If I view a logistic regression model from SparkR::spark.logit() ...
library(SparkR)
mtcars_sdf <- createDataFrame(mtcars)
model <- spark.logit(mtcars_sdf, am ~ wt, family = 'binomial')
summary(model)
The summary of the model will only display the coefficients
$coefficients
Estimate
(Intercept) 12.04037
wt -4.02397
How can I view the additional model statistics like standard errors and p-values as I do with glm()?
base_glm <- glm(am ~ wt, family = 'binomial', mtcars)
summary(base_glm)
I know that I can fit a glm() to my spark data frame, but the model fitting speed is 3x longer for glm() using a spark data frame vs spark.logit() using a spark data frame.

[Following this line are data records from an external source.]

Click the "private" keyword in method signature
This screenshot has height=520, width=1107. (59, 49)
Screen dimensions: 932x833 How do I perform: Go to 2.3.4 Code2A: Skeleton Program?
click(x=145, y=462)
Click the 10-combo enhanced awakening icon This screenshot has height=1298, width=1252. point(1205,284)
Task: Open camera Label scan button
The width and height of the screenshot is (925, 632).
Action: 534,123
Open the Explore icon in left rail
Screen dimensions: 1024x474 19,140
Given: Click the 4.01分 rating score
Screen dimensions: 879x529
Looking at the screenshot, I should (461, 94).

model_s <- glm(am ~ wt, family = 'binomial', mtcars_sdf)
summary(model_s)
Deviance Residuals:
(Note: These are approximate quantiles with relative error <= 0.01)
Min 1Q Median 3Q Max
-1.70604 0.72898 0.72898 0.83613 0.83613
Coefficients:
Estimate Std. Error t value Pr(>|t|)
(Intercept) -2.6851e+00 2.42620590 -1.1067 0.26841
recipe_id 7.6825e-05 0.00004985 1.5411 0.12329
(Dispersion parameter for binomial family taken to be 1)
Null deviance: 520.25 on 499 degrees of freedom
Residual deviance: 568.59 on 498 degrees of freedom
AIC: 572.6
Number of Fisher Scoring iterations: 10